A/N: So I was going to get some work done on some ACOTAR fanfics I've had in the works for ages, but pirate prompts are just so fun and honestly, I think I'm just a tad obsessed with writing from James's POV. And a Scottish Lily. So, yeah. Sorry?

Tumblr prompt—I thought pirates were meant to be intimidating and mean with no manners. You are literally the poshest, nicest and most polite pirate that I've ever met.

vVv

James has a lot of expectations when it comes to pirates. When it comes to the scourges that roam the sea, pillaging and terrorizing.

Captain Lillian Evanson is overturning every single one of those expectations.

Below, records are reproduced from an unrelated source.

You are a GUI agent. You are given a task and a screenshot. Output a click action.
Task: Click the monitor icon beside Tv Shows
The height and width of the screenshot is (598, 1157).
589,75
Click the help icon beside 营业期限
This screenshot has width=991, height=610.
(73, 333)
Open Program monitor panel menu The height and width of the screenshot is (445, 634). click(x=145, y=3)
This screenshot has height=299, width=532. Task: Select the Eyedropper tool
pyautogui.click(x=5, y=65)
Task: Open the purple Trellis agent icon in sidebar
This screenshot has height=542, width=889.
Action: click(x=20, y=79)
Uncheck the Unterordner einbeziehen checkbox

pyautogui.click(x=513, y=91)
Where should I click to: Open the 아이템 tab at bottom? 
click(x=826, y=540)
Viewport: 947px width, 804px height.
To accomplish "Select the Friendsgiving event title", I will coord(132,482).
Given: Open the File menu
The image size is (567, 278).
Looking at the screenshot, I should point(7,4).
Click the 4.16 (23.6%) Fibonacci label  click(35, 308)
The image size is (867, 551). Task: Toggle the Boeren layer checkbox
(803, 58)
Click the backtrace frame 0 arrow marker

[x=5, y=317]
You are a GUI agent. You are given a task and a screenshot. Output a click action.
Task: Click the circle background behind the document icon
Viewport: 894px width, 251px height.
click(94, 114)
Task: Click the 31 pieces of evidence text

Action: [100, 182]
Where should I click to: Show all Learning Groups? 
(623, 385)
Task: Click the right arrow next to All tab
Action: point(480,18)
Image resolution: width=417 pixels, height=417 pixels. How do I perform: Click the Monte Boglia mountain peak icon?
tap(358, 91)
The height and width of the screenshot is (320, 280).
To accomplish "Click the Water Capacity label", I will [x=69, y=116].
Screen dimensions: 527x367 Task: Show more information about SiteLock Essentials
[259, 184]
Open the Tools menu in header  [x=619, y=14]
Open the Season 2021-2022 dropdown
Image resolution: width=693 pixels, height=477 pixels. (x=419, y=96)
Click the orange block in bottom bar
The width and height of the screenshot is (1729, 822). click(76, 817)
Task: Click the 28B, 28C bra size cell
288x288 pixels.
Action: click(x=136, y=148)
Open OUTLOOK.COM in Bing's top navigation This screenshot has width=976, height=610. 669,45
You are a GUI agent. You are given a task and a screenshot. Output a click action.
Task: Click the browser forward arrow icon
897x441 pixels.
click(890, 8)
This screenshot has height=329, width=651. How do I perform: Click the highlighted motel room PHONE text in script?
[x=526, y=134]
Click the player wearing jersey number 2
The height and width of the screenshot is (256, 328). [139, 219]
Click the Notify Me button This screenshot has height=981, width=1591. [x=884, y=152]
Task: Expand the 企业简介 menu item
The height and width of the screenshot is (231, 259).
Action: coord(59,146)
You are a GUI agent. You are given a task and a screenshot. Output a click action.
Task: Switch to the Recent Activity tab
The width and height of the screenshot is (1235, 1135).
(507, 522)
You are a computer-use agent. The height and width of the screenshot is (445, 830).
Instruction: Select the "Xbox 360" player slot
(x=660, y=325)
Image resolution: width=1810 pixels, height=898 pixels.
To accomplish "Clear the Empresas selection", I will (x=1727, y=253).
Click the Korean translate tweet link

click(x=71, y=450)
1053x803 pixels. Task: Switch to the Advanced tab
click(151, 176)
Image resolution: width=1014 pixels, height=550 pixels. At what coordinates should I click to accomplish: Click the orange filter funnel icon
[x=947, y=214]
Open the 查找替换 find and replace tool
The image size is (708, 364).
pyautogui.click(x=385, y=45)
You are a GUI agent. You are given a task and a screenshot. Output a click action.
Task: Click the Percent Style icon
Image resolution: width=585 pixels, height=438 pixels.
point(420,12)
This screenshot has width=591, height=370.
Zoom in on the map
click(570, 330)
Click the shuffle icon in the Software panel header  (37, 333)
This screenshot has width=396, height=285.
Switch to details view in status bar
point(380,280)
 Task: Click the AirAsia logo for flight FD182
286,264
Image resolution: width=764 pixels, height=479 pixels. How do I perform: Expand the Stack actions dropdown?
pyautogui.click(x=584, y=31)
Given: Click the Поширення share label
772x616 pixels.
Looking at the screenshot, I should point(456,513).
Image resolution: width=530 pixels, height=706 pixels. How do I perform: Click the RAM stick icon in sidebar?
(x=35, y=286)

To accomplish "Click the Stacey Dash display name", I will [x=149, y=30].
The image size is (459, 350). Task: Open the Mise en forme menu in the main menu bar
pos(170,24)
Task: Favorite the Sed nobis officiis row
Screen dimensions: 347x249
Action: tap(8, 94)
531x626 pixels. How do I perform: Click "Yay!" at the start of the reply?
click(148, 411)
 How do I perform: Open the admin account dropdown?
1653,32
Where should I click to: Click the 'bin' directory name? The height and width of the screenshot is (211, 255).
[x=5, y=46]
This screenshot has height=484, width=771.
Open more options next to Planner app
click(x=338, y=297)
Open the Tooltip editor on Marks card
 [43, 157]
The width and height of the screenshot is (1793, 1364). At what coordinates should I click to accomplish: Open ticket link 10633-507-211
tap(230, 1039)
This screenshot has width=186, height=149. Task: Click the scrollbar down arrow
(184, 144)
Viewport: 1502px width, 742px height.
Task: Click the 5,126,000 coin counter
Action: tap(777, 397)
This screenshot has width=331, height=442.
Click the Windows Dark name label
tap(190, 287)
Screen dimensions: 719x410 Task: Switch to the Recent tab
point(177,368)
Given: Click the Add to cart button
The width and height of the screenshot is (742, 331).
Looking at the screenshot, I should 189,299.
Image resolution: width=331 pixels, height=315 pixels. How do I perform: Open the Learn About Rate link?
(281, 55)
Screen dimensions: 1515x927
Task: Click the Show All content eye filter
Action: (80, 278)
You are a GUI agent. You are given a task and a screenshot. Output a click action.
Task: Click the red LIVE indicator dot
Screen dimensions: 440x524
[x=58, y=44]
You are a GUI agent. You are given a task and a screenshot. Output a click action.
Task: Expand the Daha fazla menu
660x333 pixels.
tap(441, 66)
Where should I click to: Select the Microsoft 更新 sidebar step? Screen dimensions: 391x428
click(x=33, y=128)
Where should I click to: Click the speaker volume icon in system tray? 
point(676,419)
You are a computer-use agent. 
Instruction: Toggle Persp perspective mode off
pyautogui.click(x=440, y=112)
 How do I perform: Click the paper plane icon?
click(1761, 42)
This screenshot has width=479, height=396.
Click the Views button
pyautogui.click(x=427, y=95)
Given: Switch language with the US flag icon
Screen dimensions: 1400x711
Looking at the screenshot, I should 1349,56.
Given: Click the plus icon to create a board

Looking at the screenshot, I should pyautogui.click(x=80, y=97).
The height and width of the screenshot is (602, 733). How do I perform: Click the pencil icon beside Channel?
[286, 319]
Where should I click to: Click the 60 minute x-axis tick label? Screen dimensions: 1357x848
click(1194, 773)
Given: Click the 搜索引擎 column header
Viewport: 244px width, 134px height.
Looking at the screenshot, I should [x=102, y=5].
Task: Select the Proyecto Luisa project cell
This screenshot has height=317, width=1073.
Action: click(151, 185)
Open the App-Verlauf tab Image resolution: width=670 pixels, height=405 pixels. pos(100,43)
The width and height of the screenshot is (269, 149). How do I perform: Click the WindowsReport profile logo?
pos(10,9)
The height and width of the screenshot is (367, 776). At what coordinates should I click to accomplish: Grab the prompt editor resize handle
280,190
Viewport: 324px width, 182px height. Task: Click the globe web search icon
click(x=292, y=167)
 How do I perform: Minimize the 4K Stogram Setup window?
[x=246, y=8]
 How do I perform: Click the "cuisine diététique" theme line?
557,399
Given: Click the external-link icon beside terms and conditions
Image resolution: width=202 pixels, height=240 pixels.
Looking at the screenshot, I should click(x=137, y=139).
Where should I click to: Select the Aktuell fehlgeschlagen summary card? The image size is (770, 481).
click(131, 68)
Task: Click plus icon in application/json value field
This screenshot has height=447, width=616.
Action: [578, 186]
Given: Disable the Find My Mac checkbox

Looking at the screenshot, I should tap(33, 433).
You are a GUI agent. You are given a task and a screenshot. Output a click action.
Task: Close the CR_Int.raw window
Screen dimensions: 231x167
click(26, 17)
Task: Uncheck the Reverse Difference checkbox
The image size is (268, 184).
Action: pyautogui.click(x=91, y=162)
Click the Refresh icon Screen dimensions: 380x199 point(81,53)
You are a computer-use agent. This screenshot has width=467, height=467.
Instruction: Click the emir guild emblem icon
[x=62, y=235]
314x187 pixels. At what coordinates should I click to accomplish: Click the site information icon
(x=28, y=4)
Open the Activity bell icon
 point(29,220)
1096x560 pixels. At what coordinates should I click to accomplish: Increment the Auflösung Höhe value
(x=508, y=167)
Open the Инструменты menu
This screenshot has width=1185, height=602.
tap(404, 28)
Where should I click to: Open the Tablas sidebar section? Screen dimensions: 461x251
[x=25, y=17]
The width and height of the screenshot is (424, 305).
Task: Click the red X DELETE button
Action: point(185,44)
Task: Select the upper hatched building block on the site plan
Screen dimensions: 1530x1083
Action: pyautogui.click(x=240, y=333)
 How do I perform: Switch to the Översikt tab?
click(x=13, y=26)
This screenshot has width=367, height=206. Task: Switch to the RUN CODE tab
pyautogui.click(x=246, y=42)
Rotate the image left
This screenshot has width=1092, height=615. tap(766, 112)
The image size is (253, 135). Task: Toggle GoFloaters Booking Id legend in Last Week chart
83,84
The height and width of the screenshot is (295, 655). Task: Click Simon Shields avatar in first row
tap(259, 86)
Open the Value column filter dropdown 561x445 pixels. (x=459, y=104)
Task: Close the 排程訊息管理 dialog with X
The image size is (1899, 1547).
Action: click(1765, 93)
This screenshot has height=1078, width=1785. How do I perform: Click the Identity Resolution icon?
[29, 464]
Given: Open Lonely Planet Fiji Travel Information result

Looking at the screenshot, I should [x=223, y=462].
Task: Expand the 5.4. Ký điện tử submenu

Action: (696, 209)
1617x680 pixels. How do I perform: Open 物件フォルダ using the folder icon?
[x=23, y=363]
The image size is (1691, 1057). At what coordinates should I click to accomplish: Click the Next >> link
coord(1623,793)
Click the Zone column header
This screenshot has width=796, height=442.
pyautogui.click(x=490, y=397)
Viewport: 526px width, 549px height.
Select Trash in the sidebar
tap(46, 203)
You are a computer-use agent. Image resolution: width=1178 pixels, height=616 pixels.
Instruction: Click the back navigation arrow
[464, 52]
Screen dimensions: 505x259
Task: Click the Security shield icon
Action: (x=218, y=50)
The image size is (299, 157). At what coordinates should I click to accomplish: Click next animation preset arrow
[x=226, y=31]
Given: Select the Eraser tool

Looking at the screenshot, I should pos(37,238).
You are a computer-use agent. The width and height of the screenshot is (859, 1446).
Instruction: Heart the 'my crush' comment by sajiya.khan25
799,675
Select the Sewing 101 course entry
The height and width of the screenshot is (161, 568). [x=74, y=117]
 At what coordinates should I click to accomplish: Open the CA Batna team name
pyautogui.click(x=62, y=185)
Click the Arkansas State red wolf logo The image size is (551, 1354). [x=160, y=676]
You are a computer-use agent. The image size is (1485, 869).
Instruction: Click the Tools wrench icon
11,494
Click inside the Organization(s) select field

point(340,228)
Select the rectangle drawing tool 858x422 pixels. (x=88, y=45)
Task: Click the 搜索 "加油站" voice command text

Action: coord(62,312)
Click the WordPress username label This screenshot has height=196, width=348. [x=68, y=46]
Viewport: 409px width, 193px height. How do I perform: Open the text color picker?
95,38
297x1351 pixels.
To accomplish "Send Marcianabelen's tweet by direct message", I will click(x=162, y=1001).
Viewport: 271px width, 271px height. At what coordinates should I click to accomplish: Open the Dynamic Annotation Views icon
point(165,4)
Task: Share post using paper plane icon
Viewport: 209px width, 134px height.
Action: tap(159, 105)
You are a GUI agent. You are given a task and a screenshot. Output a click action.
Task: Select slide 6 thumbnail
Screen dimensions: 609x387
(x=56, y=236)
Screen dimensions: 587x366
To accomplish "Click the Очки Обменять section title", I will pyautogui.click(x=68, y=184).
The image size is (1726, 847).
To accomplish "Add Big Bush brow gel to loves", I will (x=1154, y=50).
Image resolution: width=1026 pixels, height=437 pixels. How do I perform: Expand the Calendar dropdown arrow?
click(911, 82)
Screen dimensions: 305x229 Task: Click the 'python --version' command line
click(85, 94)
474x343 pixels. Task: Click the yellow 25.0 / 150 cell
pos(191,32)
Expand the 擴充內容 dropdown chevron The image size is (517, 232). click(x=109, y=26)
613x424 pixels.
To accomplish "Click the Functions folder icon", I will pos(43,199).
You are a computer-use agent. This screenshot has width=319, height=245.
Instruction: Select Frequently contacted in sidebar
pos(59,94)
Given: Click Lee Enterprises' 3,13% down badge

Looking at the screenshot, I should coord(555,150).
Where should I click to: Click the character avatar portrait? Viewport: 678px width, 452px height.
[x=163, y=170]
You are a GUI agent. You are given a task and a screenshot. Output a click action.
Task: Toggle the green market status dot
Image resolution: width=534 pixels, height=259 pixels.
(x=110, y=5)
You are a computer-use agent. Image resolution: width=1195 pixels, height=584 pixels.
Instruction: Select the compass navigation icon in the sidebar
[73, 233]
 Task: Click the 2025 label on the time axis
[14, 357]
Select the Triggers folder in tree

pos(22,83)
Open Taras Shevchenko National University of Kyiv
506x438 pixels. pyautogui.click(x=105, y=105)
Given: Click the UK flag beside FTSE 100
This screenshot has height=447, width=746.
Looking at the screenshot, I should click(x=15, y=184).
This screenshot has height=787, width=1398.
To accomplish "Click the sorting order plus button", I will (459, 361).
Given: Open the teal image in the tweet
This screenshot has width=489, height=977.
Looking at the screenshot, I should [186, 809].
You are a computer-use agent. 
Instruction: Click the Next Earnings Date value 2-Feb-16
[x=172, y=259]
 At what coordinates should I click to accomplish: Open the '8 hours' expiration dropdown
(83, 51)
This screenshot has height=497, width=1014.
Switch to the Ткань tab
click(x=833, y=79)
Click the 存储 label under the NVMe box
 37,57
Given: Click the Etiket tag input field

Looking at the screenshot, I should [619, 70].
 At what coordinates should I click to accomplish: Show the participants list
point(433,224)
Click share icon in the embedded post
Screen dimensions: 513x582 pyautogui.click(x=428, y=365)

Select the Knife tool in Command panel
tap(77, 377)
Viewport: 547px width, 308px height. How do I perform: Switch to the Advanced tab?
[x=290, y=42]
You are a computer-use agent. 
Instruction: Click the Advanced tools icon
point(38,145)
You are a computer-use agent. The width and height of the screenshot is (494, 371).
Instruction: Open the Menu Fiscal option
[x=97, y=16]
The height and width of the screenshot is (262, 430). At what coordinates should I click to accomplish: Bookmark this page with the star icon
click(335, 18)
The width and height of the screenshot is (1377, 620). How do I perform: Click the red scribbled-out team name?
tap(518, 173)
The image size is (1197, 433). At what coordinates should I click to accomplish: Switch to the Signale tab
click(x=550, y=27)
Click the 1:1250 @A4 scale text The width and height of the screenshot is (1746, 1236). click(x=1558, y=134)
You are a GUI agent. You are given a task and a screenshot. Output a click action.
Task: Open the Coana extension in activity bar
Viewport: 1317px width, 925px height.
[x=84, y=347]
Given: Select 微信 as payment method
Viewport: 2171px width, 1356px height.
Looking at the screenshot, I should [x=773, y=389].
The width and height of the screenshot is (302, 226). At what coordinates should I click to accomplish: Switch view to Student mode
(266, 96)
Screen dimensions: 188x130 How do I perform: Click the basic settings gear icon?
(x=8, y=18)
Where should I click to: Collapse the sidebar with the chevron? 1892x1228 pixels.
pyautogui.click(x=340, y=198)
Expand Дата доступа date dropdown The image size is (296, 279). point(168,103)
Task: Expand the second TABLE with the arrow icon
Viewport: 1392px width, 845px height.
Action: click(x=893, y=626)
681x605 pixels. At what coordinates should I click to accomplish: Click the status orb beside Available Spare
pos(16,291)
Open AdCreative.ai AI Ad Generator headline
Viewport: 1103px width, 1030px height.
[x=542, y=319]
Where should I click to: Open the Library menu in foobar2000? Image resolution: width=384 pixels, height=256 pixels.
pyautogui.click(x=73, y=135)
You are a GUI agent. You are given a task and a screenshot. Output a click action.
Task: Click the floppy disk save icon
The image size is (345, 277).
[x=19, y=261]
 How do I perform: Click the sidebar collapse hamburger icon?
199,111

"Do you take sugar with your tea?" The question is posed politely, the faint Scottish brogue layered beneath her voice clear.

James can only stare as another crew member unwinds the ropes that had been lashed around his wrists when he had been captured on a naval expedition with his friend. "Pardon?" The word is incredulous.

The pirate, sitting opposite him in her surprisingly neat and feminine cabin, lifts a single brow. James tries not to feel jealous of how easy she makes this look (he knows it's not. Sirius has caught him more times than he would like staring at his little mirror and practicing). "Sugar?" She repeats it more slowly. "Do you take it with your tea? It's granulated and sweet—"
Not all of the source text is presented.